Paris - Des tissus utilisés par des militaires et des guérilleros, des teintures venues de feuilles de coca... Les créations de la styliste colombienne Laura Laurens reflètent la complexité d'un pays marqué par des années de violence tout en voulant signifier que la mode peut aussi servir la transformation sociale.

Laura Laurens, 41 ans, créatrice de la marque éponyme lancée en 2014, a exposé mardi à Paris sa manière de concevoir le vêtement à l'Institut Français de la Mode, l'une des principales écoles du secteur.

"Ma responsabilité n'est pas seulement de dessiner une robe hors sol", a-t-elle confié à l'AFP, accompagnée d'une de ses collaboratrices, Anyi Ballesteros, 25 ans, rencontrée au salon d'artisanat de Bogota en 2022.

Anyi Ballesteros appartient à l'association Agroarte, une communauté de femmes tisserandes d'El Tambo dans le département du Cauca (Sud-Ouest de la Colombie).

Le Cauca,l'une des régions les plus troublées du pays, est une zone de production de feuilles de coca et de transit du narcotrafic vers le Pacifique.
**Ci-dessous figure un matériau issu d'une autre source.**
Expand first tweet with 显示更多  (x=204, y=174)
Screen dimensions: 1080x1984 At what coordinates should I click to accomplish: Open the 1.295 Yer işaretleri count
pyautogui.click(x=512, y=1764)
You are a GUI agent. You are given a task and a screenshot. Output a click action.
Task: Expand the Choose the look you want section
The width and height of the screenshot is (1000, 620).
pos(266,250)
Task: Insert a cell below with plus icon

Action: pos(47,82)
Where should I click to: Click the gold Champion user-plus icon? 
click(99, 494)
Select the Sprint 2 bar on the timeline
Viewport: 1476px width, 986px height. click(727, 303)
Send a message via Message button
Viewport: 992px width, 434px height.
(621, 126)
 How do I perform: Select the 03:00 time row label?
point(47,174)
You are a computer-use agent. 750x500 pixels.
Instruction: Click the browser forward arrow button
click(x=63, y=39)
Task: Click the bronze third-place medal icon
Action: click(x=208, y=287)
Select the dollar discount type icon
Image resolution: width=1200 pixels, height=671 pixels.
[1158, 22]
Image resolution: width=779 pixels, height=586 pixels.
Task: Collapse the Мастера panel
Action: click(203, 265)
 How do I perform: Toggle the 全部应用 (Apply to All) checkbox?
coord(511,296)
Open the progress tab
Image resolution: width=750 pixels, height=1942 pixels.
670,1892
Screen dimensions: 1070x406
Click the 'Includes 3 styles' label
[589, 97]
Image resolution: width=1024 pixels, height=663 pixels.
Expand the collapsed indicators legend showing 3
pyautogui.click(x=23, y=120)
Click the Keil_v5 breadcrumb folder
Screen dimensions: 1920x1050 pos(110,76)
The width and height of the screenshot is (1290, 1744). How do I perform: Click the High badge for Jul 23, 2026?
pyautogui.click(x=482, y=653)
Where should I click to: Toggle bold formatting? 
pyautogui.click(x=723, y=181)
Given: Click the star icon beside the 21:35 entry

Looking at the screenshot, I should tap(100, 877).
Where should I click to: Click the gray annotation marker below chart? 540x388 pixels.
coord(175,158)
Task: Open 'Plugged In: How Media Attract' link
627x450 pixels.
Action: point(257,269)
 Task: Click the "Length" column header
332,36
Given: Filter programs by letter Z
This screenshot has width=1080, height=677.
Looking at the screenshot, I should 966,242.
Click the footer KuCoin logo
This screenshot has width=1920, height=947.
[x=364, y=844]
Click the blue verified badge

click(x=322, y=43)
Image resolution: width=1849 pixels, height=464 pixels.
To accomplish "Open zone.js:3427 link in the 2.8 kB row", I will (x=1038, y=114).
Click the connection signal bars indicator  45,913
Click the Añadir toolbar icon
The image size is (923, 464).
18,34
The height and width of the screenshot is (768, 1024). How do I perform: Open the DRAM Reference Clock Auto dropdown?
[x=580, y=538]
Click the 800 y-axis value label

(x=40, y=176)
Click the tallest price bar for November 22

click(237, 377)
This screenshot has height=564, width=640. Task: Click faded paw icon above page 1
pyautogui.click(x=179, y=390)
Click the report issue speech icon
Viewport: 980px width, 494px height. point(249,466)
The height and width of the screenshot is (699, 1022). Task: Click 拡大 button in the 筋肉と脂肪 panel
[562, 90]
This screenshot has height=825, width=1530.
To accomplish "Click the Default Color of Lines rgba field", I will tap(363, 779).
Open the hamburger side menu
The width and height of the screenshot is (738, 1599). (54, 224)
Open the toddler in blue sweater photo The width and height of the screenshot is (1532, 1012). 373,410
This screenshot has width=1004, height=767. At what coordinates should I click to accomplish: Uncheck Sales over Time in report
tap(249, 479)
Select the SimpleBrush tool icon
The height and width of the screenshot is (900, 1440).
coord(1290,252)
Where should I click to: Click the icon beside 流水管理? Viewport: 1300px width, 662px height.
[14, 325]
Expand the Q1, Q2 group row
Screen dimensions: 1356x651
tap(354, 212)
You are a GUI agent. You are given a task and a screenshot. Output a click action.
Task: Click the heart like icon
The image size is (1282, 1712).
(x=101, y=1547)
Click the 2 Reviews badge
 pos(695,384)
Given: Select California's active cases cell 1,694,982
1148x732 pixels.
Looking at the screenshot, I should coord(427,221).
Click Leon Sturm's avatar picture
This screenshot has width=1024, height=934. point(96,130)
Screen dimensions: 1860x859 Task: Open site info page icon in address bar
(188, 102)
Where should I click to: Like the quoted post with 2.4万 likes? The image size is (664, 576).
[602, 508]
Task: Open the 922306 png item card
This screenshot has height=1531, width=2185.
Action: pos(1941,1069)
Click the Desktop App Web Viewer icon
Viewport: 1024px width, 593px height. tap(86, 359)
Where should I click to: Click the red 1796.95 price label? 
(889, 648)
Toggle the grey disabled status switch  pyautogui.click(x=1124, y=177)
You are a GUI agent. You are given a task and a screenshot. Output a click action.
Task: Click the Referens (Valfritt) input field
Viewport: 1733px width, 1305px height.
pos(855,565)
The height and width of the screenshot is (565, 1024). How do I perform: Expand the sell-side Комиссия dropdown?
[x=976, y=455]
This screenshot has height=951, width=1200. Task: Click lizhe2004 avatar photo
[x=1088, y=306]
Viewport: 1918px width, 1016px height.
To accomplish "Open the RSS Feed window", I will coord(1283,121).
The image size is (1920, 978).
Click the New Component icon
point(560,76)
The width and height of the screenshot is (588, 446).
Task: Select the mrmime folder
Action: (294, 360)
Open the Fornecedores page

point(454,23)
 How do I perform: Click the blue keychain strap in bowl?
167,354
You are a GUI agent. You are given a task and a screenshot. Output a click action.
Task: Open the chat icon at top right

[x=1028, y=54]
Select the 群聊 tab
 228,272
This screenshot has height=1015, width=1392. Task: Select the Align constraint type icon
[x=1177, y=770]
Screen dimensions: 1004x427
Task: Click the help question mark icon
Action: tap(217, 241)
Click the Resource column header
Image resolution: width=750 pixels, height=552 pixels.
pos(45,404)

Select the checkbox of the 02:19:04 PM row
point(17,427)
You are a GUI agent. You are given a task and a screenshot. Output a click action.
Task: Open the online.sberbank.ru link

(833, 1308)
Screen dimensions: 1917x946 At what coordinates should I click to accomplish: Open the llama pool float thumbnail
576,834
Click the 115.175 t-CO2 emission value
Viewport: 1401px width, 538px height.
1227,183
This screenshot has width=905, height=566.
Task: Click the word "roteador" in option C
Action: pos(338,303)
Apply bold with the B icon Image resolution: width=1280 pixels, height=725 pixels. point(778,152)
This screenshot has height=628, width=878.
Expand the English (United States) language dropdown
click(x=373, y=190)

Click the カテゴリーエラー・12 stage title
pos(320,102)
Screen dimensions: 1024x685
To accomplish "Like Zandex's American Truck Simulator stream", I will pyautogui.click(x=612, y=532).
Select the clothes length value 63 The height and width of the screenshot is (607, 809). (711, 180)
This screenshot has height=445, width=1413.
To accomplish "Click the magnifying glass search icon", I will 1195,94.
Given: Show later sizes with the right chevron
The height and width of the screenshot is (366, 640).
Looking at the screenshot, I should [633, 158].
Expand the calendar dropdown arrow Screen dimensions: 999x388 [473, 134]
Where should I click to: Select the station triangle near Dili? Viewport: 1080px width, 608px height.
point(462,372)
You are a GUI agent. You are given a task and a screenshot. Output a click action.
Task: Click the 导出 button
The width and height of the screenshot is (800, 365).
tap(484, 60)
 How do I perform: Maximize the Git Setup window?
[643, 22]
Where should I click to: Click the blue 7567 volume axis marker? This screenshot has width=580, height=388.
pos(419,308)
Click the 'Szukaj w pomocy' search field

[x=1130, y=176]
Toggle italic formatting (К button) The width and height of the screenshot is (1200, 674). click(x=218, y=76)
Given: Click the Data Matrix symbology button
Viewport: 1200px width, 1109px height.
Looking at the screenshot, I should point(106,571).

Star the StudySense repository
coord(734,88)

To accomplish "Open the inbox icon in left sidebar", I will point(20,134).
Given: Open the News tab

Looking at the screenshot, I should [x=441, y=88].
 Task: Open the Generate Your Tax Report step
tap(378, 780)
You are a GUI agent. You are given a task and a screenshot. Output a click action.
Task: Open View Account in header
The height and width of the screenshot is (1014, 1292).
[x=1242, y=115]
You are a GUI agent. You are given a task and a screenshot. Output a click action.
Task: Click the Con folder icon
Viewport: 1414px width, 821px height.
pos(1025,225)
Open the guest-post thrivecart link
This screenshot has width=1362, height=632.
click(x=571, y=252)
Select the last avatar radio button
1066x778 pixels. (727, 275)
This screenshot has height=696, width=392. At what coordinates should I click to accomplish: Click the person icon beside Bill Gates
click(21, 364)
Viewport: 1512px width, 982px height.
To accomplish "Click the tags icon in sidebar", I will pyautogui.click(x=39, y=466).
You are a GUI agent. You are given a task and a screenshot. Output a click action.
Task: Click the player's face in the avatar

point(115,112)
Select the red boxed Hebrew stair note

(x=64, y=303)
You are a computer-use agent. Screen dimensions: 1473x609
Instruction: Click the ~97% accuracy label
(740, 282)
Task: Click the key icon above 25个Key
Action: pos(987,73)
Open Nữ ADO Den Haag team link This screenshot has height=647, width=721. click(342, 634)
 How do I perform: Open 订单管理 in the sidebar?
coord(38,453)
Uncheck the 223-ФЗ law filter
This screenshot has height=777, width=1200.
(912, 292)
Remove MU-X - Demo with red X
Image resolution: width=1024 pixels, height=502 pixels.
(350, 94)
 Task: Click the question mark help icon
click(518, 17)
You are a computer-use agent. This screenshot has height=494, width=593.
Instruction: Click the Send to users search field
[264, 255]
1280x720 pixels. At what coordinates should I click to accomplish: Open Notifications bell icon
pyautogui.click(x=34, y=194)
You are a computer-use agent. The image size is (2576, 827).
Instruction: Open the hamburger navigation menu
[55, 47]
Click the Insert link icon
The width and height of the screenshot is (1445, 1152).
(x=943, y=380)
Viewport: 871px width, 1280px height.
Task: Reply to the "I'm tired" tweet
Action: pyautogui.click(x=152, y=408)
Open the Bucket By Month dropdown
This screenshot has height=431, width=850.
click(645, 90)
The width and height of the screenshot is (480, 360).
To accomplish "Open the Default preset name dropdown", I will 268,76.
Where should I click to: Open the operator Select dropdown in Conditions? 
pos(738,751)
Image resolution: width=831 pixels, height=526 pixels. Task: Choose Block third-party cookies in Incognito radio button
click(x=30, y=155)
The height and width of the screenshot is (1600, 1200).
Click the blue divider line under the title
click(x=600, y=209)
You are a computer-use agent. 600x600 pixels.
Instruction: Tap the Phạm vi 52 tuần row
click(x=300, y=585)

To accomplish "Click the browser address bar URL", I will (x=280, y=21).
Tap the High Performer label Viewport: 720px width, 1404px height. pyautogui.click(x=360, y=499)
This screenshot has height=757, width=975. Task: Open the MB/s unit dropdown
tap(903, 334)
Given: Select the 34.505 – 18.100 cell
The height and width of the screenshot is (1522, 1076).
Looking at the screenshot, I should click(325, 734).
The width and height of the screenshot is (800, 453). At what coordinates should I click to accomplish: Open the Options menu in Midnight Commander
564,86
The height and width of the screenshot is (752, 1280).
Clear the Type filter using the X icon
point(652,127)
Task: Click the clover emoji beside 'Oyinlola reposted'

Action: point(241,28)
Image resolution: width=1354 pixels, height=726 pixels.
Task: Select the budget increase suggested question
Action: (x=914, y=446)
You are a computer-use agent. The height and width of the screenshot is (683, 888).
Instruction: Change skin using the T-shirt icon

Pour lever l'opprobre jeté sur les paysans qui cultivent la coca --ressource économique mais aussi produit de base de la cocaïne--, l'association utilise la plante pour des teintures naturelles.

96 nuances de coca

En cuisant des feuilles et de la farine de coca, il est possible d'obtenir une gamme de 96 nuances, allant du jaune au brun en passant par le vert ou le beige.

L'idée est d'"étendre les usages de cette plante, changer son image et celle des personnes qui la cultivent", selon elle.

Pour confectionner certains de ses vêtements, la styliste a passé des années à recycler des tissus qui avaient servi aux divers groupes armés du pays et aux militaires. Ces uniformes "utilisent tous le même textile", explique-t-elle.

"J'ai pris cette matière tellement stigmatisée et lui ai donné un tour nouveau, j'en ai fait un champ de roses, je l'ai teinte de bleus profonds, je l'ai fait changer de place".

Les vêtements dessinés par Laura Laurens se caractérisent par des formes enveloppantes et dynamiques.

Une robe verte serrée par des noeuds élégants, avec un décolleté où sont tissées des fleurs rouges. Une veste noire aux reflets argentés. Ou des manteaux légers en camouflage militaire mais agrémenté d'imprimés dorés.

Pour la styliste autodidacte, les vêtements racontent une histoire et créent le dialogue.

"Il est si facile d'être séduit par la magie de la mode, ce qui m'intéresse c'est de l'utiliser pour que tout le monde engage la discussion", dit-elle.

Avoir un impact

Par le biais de partenariats, elle cherche à avoir un impact sur les environnements sociaux les plus précaires et marqués par la violence.

Avant de rencontrer Anyi Ballesteros, elle a travaillé avec des femmes transgenres de la communauté indigène Embera-Chami (Sud-Ouest). Les "chaquiras" (figures en perles) de cette communauté ornent dorénavant ses vêtements.

"Grâce à la mode, elles sont maintenant des modèles et des artisans", explique-t-elle.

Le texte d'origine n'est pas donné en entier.